Most states require candidates to collect a minimum number of signatures from registered voters in their district. For a small local seat, the threshold might be a few dozen signatures. For a state legislative race, it can run from roughly 15 to a few thousand depending on the jurisdiction and population. Each petition sheet typically includes your name, the office you’re seeking, and a circulator’s affidavit verifying that the signatures are genuine. Sloppy petitions are the single easiest way to lose a race before it starts — opposing campaigns routinely challenge signatures, and election officials will disqualify entries where the signer isn’t registered in the correct district, the address doesn’t match voter rolls, or the circulator’s verification is incomplete.
Many jurisdictions charge a filing fee alongside or instead of petition signatures. These fees range widely — from nothing or a nominal $25 for minor local offices up to a percentage of the office’s annual salary for state legislative and statewide races.
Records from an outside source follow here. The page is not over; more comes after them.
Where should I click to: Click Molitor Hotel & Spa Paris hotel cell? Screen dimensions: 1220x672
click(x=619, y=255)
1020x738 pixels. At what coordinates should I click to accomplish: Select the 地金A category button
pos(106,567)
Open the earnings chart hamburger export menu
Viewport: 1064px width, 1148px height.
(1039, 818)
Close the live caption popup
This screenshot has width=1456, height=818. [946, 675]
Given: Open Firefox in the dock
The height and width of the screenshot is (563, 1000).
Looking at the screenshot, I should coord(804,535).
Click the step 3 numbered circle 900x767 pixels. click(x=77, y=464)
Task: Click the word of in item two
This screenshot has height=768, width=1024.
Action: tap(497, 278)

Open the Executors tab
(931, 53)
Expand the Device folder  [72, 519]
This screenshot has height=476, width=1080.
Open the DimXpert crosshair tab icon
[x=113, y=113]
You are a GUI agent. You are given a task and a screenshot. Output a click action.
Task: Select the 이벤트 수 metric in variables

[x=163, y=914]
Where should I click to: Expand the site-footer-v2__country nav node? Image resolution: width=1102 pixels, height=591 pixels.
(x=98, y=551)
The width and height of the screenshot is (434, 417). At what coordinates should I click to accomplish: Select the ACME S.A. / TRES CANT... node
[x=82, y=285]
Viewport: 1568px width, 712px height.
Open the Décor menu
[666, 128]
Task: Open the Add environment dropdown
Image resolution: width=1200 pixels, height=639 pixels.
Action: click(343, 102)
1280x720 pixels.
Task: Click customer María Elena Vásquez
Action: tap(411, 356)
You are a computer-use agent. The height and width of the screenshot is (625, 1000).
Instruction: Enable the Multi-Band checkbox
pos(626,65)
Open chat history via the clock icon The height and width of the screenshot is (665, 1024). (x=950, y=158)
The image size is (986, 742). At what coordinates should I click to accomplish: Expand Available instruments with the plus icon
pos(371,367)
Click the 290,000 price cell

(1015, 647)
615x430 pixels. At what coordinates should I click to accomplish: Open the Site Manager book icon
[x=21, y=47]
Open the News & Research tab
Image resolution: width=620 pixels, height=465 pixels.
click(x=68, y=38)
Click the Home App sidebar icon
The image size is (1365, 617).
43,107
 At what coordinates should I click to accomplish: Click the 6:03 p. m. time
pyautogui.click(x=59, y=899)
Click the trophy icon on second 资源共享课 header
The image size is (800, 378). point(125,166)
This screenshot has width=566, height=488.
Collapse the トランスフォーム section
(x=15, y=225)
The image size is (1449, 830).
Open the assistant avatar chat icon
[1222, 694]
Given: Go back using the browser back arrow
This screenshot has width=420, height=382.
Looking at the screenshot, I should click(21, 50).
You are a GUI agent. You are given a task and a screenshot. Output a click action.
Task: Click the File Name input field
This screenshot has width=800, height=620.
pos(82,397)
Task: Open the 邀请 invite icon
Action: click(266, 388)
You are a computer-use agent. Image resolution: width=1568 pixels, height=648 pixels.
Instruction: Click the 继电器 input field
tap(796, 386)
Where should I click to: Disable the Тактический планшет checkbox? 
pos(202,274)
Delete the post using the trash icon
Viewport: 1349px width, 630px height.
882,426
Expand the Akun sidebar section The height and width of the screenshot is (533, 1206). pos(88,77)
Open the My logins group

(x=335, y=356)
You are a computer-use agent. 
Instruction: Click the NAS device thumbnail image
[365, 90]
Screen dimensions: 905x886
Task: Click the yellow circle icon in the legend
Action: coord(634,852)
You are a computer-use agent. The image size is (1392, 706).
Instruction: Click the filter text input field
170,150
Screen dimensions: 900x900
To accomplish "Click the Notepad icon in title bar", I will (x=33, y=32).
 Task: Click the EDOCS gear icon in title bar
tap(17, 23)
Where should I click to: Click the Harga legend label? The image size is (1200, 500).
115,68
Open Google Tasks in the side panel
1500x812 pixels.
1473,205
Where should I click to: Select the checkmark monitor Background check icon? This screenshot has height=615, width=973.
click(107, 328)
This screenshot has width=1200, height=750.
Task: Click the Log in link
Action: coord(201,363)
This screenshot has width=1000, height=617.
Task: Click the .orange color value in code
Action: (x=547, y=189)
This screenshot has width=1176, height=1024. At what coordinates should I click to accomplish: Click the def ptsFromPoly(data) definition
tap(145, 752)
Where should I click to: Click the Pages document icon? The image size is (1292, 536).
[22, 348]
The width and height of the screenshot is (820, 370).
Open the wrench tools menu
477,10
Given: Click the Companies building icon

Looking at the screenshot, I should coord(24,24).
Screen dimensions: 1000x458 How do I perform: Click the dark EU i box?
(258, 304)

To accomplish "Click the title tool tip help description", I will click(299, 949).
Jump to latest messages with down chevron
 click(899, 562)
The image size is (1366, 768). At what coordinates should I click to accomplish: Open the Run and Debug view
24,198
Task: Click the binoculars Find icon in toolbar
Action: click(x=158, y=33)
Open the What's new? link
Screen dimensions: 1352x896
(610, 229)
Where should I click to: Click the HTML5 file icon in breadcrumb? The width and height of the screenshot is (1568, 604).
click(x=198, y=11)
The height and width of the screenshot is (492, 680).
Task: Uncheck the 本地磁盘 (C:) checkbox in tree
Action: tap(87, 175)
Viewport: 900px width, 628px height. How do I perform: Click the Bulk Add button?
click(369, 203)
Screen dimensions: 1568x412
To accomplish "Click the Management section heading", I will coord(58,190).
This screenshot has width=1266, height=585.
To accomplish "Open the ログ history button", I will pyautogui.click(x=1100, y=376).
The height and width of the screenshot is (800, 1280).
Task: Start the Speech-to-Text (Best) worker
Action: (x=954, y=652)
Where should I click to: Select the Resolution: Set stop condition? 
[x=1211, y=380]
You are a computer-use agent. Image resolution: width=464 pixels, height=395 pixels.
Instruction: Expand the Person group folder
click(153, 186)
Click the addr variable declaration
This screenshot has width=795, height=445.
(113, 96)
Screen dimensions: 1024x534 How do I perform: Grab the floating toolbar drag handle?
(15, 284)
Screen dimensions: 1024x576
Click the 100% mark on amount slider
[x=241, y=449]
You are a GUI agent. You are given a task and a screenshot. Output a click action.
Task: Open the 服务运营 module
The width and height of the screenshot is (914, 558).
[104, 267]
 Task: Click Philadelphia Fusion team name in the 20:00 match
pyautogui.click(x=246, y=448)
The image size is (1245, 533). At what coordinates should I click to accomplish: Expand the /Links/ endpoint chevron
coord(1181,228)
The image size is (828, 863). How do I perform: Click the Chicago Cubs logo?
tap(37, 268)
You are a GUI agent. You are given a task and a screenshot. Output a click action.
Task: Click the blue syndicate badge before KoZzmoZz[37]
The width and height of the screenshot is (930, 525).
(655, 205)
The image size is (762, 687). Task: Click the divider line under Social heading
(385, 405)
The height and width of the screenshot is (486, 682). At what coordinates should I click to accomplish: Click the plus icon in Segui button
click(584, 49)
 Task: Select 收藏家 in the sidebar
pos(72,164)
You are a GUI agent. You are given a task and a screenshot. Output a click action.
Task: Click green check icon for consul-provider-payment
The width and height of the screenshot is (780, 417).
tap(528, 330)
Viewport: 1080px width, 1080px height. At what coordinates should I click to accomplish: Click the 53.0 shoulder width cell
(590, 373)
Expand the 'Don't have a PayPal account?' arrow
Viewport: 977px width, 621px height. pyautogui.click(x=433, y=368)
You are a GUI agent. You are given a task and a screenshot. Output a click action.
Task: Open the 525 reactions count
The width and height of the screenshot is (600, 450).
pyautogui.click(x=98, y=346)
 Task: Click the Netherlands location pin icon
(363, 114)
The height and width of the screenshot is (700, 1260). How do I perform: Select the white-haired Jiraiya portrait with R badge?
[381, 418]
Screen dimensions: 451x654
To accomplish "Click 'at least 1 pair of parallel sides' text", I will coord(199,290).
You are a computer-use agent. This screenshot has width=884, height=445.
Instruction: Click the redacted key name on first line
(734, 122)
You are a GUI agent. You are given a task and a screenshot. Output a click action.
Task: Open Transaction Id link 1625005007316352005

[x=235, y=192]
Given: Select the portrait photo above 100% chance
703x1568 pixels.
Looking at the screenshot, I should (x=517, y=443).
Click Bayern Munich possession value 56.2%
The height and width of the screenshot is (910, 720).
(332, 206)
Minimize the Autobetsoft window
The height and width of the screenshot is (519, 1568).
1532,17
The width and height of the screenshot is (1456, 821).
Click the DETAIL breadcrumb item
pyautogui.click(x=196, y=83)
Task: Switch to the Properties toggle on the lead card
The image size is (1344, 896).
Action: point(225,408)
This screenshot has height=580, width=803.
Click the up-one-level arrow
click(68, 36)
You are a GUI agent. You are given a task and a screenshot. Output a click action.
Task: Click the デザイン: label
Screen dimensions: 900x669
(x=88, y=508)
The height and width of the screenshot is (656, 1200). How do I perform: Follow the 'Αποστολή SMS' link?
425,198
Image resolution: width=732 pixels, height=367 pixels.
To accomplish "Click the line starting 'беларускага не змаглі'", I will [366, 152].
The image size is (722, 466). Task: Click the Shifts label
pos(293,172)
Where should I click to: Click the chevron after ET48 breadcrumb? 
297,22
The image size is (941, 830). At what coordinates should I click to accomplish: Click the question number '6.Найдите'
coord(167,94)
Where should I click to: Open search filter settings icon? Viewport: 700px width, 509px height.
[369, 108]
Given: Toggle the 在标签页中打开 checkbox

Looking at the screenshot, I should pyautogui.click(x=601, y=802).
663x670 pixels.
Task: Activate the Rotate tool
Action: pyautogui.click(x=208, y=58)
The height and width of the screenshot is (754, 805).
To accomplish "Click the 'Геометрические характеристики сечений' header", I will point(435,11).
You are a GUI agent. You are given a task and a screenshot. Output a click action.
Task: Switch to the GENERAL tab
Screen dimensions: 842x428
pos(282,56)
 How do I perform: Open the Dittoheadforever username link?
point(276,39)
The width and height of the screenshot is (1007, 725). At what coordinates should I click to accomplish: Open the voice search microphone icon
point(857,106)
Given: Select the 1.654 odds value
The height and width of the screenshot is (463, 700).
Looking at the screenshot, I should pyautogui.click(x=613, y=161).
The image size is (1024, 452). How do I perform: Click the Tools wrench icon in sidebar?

Some states let you substitute additional petition signatures if you can’t afford the fee. Filing fees and completed paperwork are typically due at the same time, and deadlines are enforced strictly. A one-minute delay past the cutoff usually means automatic rejection, regardless of the reason.
After you file, election officials verify your petition signatures, confirm your eligibility, and check your paperwork for errors. If everything passes, you receive a formal confirmation and your name appears on the official list of qualified candidates. If signatures fall short or paperwork contains deficiencies, you may have a brief window to cure the problem, but in many jurisdictions there’s no second chance. This is why experienced candidates submit well above the minimum signature count — a 30 to 50 percent cushion protects against inevitable disqualifications.
You don’t need a party affiliation to run for office, but going without one makes ballot access harder in most states. Independent and third-party candidates typically must gather petition signatures to get on the general election ballot, and the signature thresholds are often significantly higher than what a major-party candidate needs for a primary. Major-party nominees usually qualify automatically based on the party’s performance in recent elections, while independents must earn their spot petition by petition.
Write-in candidacy is the lowest-barrier option, but it comes with its own requirements. Most states require write-in candidates to file a declaration of intent before election day — without it, votes written in for your name simply won’t be counted. Filing deadlines, notarization requirements, and which office receives your declaration all vary by state and by the level of office. Write-in campaigns rarely succeed outside small local races, but they exist as a last resort for candidates who missed petition deadlines or chose to enter a race late.